→ Stored data:
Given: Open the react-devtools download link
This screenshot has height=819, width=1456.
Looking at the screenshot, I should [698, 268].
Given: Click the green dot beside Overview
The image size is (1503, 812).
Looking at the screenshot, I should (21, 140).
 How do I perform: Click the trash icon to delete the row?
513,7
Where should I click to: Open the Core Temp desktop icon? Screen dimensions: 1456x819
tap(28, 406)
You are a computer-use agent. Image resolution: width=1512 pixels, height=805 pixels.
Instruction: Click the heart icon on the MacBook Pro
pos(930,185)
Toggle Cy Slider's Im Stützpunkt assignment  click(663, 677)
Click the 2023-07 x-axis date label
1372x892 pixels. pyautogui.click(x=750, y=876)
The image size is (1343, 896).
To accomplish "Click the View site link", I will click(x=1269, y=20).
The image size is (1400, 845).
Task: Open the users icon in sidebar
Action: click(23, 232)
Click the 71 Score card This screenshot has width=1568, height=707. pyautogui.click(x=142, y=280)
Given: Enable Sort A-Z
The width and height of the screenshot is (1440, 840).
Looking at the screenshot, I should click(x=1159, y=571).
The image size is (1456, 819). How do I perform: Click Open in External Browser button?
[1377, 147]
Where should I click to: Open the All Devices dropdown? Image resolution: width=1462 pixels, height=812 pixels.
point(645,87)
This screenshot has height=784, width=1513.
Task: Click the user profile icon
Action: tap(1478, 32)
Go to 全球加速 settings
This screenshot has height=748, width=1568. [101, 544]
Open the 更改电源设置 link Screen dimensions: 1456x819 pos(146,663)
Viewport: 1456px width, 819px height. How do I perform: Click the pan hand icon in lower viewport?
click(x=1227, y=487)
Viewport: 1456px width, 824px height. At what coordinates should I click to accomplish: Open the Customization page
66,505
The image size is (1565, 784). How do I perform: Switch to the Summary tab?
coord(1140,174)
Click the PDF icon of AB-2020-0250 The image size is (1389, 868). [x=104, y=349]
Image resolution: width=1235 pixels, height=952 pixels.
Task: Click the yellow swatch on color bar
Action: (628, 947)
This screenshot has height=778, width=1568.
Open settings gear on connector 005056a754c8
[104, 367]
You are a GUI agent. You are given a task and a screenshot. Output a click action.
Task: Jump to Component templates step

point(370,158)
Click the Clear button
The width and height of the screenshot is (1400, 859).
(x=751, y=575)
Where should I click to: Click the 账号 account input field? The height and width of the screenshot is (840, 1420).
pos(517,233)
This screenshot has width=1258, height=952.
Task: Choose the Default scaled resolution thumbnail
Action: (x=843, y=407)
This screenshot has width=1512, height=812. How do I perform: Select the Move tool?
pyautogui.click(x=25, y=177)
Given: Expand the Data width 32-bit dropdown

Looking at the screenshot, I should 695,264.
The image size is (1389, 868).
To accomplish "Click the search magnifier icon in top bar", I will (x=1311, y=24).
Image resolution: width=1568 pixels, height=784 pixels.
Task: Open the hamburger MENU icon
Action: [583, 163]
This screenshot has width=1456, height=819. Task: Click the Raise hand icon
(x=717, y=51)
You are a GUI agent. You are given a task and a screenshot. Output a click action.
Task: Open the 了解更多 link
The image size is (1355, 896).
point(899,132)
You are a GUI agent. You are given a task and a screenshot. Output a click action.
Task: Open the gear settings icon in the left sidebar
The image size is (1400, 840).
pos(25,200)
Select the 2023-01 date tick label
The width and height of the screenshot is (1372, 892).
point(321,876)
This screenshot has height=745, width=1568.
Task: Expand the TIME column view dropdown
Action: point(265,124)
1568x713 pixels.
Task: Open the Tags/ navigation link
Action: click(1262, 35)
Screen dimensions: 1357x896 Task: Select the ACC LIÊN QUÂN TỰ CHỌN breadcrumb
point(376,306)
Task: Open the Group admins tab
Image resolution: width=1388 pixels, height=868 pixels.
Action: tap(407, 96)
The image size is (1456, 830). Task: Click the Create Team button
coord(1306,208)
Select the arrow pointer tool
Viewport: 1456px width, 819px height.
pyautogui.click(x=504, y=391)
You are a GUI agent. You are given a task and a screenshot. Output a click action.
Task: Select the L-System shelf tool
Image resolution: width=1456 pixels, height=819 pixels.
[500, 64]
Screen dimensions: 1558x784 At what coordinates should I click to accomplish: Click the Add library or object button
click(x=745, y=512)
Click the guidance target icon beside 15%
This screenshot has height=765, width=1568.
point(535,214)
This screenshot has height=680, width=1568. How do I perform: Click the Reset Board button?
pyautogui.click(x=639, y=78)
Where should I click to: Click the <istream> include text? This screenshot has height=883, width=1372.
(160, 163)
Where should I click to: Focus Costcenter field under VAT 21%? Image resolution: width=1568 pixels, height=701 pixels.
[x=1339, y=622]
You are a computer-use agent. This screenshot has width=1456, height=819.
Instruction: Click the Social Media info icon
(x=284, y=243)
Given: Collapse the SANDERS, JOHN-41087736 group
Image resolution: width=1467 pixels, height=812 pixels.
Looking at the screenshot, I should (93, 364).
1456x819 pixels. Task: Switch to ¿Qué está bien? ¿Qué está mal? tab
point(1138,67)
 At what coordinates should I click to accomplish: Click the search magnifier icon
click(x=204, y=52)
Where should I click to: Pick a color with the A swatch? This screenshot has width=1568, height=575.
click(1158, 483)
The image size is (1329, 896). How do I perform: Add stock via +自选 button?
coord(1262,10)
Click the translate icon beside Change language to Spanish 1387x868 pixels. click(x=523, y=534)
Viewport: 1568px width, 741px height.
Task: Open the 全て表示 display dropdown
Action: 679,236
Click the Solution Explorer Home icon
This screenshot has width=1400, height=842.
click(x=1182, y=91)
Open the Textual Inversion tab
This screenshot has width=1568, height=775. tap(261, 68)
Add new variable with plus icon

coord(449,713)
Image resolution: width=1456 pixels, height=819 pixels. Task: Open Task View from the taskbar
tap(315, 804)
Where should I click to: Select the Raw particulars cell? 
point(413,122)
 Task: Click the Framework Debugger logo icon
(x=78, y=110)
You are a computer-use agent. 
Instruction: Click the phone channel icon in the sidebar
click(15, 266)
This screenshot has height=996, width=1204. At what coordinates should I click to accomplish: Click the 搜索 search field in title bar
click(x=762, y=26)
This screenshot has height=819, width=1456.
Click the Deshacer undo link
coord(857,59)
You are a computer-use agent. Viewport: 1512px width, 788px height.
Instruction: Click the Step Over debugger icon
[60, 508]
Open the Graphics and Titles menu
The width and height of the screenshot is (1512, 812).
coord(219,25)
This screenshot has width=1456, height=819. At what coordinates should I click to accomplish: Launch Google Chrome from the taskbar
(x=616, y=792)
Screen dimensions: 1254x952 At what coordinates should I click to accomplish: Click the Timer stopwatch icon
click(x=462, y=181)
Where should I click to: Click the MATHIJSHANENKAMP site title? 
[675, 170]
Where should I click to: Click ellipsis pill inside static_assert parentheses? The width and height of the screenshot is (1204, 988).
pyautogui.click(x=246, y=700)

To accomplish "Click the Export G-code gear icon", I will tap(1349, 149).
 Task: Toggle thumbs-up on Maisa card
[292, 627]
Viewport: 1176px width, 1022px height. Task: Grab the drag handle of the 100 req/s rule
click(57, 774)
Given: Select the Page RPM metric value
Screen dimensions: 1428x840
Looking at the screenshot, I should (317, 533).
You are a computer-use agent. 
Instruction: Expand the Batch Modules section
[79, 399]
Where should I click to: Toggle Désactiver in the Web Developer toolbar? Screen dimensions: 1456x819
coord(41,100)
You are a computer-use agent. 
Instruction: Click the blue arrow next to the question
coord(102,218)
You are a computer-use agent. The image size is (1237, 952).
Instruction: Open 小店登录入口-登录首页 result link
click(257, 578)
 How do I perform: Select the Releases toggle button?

→ Task item: Every entry must be output again exactly as it was given.

→ Written reply:
Given: Open the react-devtools download link
This screenshot has height=819, width=1456.
Looking at the screenshot, I should [698, 268].
Given: Click the green dot beside Overview
The image size is (1503, 812).
Looking at the screenshot, I should (21, 140).
 How do I perform: Click the trash icon to delete the row?
513,7
Where should I click to: Open the Core Temp desktop icon? Screen dimensions: 1456x819
tap(28, 406)
You are a computer-use agent. Image resolution: width=1512 pixels, height=805 pixels.
Instruction: Click the heart icon on the MacBook Pro
pos(930,185)
Toggle Cy Slider's Im Stützpunkt assignment  click(663, 677)
Click the 2023-07 x-axis date label
1372x892 pixels. pyautogui.click(x=750, y=876)
The image size is (1343, 896).
To accomplish "Click the View site link", I will click(x=1269, y=20).
The image size is (1400, 845).
Task: Open the users icon in sidebar
Action: click(23, 232)
Click the 71 Score card This screenshot has width=1568, height=707. pyautogui.click(x=142, y=280)
Given: Enable Sort A-Z
The width and height of the screenshot is (1440, 840).
Looking at the screenshot, I should click(x=1159, y=571).
The image size is (1456, 819). How do I perform: Click Open in External Browser button?
[1377, 147]
Where should I click to: Open the All Devices dropdown? Image resolution: width=1462 pixels, height=812 pixels.
point(645,87)
This screenshot has height=784, width=1513.
Task: Click the user profile icon
Action: tap(1478, 32)
Go to 全球加速 settings
This screenshot has height=748, width=1568. [101, 544]
Open the 更改电源设置 link Screen dimensions: 1456x819 pos(146,663)
Viewport: 1456px width, 819px height. How do I perform: Click the pan hand icon in lower viewport?
click(x=1227, y=487)
Viewport: 1456px width, 824px height. At what coordinates should I click to accomplish: Open the Customization page
66,505
The image size is (1565, 784). How do I perform: Switch to the Summary tab?
coord(1140,174)
Click the PDF icon of AB-2020-0250 The image size is (1389, 868). [x=104, y=349]
Image resolution: width=1235 pixels, height=952 pixels.
Task: Click the yellow swatch on color bar
Action: (628, 947)
This screenshot has height=778, width=1568.
Open settings gear on connector 005056a754c8
[104, 367]
You are a GUI agent. You are given a task and a screenshot. Output a click action.
Task: Jump to Component templates step

point(370,158)
Click the Clear button
The width and height of the screenshot is (1400, 859).
(x=751, y=575)
Where should I click to: Click the 账号 account input field? The height and width of the screenshot is (840, 1420).
pos(517,233)
This screenshot has width=1258, height=952.
Task: Choose the Default scaled resolution thumbnail
Action: (x=843, y=407)
This screenshot has width=1512, height=812. How do I perform: Select the Move tool?
pyautogui.click(x=25, y=177)
Given: Expand the Data width 32-bit dropdown

Looking at the screenshot, I should 695,264.
The image size is (1389, 868).
To accomplish "Click the search magnifier icon in top bar", I will (x=1311, y=24).
Image resolution: width=1568 pixels, height=784 pixels.
Task: Open the hamburger MENU icon
Action: [583, 163]
This screenshot has width=1456, height=819. Task: Click the Raise hand icon
(x=717, y=51)
You are a GUI agent. You are given a task and a screenshot. Output a click action.
Task: Open the 了解更多 link
The image size is (1355, 896).
point(899,132)
You are a GUI agent. You are given a task and a screenshot. Output a click action.
Task: Open the gear settings icon in the left sidebar
The image size is (1400, 840).
pos(25,200)
Select the 2023-01 date tick label
The width and height of the screenshot is (1372, 892).
point(321,876)
This screenshot has height=745, width=1568.
Task: Expand the TIME column view dropdown
Action: point(265,124)
1568x713 pixels.
Task: Open the Tags/ navigation link
Action: click(1262, 35)
Screen dimensions: 1357x896 Task: Select the ACC LIÊN QUÂN TỰ CHỌN breadcrumb
point(376,306)
Task: Open the Group admins tab
Image resolution: width=1388 pixels, height=868 pixels.
Action: tap(407, 96)
The image size is (1456, 830). Task: Click the Create Team button
coord(1306,208)
Select the arrow pointer tool
Viewport: 1456px width, 819px height.
pyautogui.click(x=504, y=391)
You are a GUI agent. You are given a task and a screenshot. Output a click action.
Task: Select the L-System shelf tool
Image resolution: width=1456 pixels, height=819 pixels.
[500, 64]
Screen dimensions: 1558x784 At what coordinates should I click to accomplish: Click the Add library or object button
click(x=745, y=512)
Click the guidance target icon beside 15%
This screenshot has height=765, width=1568.
point(535,214)
This screenshot has height=680, width=1568. How do I perform: Click the Reset Board button?
pyautogui.click(x=639, y=78)
Where should I click to: Click the <istream> include text? This screenshot has height=883, width=1372.
(160, 163)
Where should I click to: Focus Costcenter field under VAT 21%? Image resolution: width=1568 pixels, height=701 pixels.
[x=1339, y=622]
You are a computer-use agent. This screenshot has width=1456, height=819.
Instruction: Click the Social Media info icon
(x=284, y=243)
Given: Collapse the SANDERS, JOHN-41087736 group
Image resolution: width=1467 pixels, height=812 pixels.
Looking at the screenshot, I should (93, 364).
1456x819 pixels. Task: Switch to ¿Qué está bien? ¿Qué está mal? tab
point(1138,67)
 At what coordinates should I click to accomplish: Click the search magnifier icon
click(x=204, y=52)
Where should I click to: Pick a color with the A swatch? This screenshot has width=1568, height=575.
click(1158, 483)
The image size is (1329, 896). How do I perform: Add stock via +自选 button?
coord(1262,10)
Click the translate icon beside Change language to Spanish 1387x868 pixels. click(x=523, y=534)
Viewport: 1568px width, 741px height.
Task: Open the 全て表示 display dropdown
Action: 679,236
Click the Solution Explorer Home icon
This screenshot has width=1400, height=842.
click(x=1182, y=91)
Open the Textual Inversion tab
This screenshot has width=1568, height=775. tap(261, 68)
Add new variable with plus icon

coord(449,713)
Image resolution: width=1456 pixels, height=819 pixels. Task: Open Task View from the taskbar
tap(315, 804)
Where should I click to: Select the Raw particulars cell? 
point(413,122)
 Task: Click the Framework Debugger logo icon
(x=78, y=110)
You are a computer-use agent. 
Instruction: Click the phone channel icon in the sidebar
click(15, 266)
This screenshot has height=996, width=1204. At what coordinates should I click to accomplish: Click the 搜索 search field in title bar
click(x=762, y=26)
This screenshot has height=819, width=1456.
Click the Deshacer undo link
coord(857,59)
You are a computer-use agent. Viewport: 1512px width, 788px height.
Instruction: Click the Step Over debugger icon
[60, 508]
Open the Graphics and Titles menu
The width and height of the screenshot is (1512, 812).
coord(219,25)
This screenshot has width=1456, height=819. At what coordinates should I click to accomplish: Launch Google Chrome from the taskbar
(x=616, y=792)
Screen dimensions: 1254x952 At what coordinates should I click to accomplish: Click the Timer stopwatch icon
click(x=462, y=181)
Where should I click to: Click the MATHIJSHANENKAMP site title? 
[675, 170]
Where should I click to: Click ellipsis pill inside static_assert parentheses? The width and height of the screenshot is (1204, 988).
pyautogui.click(x=246, y=700)

To accomplish "Click the Export G-code gear icon", I will tap(1349, 149).
 Task: Toggle thumbs-up on Maisa card
[292, 627]
Viewport: 1176px width, 1022px height. Task: Grab the drag handle of the 100 req/s rule
click(57, 774)
Given: Select the Page RPM metric value
Screen dimensions: 1428x840
Looking at the screenshot, I should (317, 533).
You are a computer-use agent. 
Instruction: Expand the Batch Modules section
[79, 399]
Where should I click to: Toggle Désactiver in the Web Developer toolbar? Screen dimensions: 1456x819
coord(41,100)
You are a computer-use agent. 
Instruction: Click the blue arrow next to the question
coord(102,218)
You are a computer-use agent. The image size is (1237, 952).
Instruction: Open 小店登录入口-登录首页 result link
click(257, 578)
 How do I perform: Select the Releases toggle button?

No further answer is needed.